Cerca de las 16.00 de este martes comenzó a circular el rumor de un caso positivo de coronavirus en el Hospital de Talca. Verónica Salinas, vendedora del lugar, contó que “en cuanto supimos que andaba Mañalich aquí, supusimos que era por el coronavirus. Fuimos a comprar mascarillas y alcanzamos las últimas, porque se habían agotado. Nos asustamos. Incluso, mucha gente que venía a ver a sus familiares no quisieron entrar al hospital”.

Poco después de que se confirmara el caso, un bus de Carabineros se instaló en las afueras del hospital. Mientras, vecinos se volcaron a las farmacias para conseguir alcohol gel, que también se acabó en algunos locales.

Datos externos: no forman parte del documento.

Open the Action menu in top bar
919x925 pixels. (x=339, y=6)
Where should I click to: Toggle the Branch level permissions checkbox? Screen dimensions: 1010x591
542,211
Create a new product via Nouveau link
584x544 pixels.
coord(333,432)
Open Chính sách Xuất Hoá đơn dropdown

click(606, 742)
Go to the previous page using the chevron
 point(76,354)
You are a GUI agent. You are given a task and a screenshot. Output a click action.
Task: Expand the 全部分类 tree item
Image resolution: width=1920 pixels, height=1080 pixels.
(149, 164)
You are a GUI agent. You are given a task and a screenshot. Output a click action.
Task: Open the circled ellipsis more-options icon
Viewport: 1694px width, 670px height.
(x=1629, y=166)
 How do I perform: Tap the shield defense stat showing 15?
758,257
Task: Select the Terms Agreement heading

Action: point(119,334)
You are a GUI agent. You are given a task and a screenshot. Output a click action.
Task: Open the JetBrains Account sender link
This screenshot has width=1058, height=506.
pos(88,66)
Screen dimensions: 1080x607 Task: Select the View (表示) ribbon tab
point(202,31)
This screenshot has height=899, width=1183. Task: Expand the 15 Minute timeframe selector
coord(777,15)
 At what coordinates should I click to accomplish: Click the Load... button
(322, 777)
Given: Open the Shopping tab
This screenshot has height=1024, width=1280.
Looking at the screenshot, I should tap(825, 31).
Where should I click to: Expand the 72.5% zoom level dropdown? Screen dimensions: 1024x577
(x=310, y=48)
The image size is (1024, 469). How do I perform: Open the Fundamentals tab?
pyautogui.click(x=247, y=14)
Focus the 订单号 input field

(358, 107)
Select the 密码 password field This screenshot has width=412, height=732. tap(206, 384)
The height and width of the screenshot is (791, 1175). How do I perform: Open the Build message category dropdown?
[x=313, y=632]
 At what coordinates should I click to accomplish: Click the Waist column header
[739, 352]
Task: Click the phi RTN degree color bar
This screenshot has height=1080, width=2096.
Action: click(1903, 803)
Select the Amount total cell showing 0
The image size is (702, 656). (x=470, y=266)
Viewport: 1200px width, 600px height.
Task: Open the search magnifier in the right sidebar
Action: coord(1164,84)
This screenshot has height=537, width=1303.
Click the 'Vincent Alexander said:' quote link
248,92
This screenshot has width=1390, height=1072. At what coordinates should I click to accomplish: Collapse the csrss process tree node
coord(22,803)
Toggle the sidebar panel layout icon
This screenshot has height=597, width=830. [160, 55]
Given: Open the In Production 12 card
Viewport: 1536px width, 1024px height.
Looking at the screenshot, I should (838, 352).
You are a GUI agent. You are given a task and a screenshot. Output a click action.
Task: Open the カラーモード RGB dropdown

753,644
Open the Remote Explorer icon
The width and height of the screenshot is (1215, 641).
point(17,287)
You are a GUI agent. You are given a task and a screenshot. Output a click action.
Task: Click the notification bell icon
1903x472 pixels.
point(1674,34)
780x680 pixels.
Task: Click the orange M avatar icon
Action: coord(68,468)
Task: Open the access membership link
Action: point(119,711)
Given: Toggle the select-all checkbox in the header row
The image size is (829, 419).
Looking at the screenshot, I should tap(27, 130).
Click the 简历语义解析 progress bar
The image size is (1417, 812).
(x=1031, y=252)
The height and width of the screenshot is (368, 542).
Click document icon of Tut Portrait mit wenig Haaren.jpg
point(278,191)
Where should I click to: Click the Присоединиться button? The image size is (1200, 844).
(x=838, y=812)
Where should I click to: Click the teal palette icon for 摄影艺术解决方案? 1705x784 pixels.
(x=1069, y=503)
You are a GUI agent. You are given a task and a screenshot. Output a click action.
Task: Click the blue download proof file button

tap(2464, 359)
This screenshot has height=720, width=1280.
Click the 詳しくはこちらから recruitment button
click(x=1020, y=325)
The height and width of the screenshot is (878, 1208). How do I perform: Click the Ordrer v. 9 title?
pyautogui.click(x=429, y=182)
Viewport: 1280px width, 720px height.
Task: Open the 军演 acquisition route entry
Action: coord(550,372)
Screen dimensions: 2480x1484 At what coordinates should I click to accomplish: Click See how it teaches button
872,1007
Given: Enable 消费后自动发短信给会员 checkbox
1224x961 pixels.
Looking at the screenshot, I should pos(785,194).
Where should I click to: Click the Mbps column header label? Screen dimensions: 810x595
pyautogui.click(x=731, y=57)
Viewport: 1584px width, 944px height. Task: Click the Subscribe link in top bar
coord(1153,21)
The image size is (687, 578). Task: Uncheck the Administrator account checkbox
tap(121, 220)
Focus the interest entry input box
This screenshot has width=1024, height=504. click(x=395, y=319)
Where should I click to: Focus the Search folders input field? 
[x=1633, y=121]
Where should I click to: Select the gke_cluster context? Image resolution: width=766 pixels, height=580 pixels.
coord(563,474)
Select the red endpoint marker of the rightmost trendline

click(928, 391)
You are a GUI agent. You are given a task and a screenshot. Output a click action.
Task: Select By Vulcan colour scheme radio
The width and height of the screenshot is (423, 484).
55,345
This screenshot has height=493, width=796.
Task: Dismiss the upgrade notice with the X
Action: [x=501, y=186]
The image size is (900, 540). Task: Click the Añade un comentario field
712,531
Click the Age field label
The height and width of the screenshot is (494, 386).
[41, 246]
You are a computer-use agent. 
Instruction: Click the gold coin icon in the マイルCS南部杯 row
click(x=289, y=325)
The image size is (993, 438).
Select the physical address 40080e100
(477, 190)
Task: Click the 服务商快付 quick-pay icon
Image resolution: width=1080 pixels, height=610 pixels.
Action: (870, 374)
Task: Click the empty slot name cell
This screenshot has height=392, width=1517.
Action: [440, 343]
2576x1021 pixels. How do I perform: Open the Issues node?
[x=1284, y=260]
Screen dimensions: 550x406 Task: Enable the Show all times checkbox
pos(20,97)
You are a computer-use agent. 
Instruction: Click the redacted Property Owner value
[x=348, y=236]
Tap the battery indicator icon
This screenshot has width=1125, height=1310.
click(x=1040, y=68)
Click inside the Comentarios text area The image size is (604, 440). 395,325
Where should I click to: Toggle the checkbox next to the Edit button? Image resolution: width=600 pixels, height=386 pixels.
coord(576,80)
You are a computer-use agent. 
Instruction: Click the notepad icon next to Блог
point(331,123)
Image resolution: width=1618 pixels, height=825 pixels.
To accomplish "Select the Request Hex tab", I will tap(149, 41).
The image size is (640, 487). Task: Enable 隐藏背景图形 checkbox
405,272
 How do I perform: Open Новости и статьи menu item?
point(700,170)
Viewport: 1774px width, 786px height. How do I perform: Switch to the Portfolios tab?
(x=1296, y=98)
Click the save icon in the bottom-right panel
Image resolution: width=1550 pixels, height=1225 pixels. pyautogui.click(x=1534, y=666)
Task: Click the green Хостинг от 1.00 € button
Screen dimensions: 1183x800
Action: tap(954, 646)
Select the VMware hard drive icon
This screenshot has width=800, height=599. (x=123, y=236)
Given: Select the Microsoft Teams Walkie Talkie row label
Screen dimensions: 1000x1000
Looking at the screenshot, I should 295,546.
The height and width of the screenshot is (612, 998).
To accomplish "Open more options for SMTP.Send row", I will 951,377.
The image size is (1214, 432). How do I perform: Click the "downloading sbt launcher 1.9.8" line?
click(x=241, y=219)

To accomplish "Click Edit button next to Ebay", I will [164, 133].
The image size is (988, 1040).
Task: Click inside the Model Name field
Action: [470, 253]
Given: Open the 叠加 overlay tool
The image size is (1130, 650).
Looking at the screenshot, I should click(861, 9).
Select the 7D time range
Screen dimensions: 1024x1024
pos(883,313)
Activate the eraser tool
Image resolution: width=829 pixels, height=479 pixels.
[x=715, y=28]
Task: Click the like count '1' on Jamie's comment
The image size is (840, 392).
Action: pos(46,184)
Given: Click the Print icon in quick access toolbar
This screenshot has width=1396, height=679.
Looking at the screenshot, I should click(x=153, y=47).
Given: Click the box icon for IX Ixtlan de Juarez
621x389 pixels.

En San Javier se tomaron medidas más extremas: se cerró el Cesfam donde trabaja el médico contagiado, pese a que no llegó a retomar sus labores. Según explican en el recinto, el profesional llegó a trabajar el viernes, pero la directora le recomendó ausentarse por el riesgo de la ruta realizada. Por ello, detallan, no atendió a pacientes.

El municipio también suspendió las clases, al igual que Hualañé, donde se cancelaron todas las actividades públicas. Al respecto, el intendente del Maule, Pablo Milad, hizo un llamado a todos los alcaldes a mantener la calma.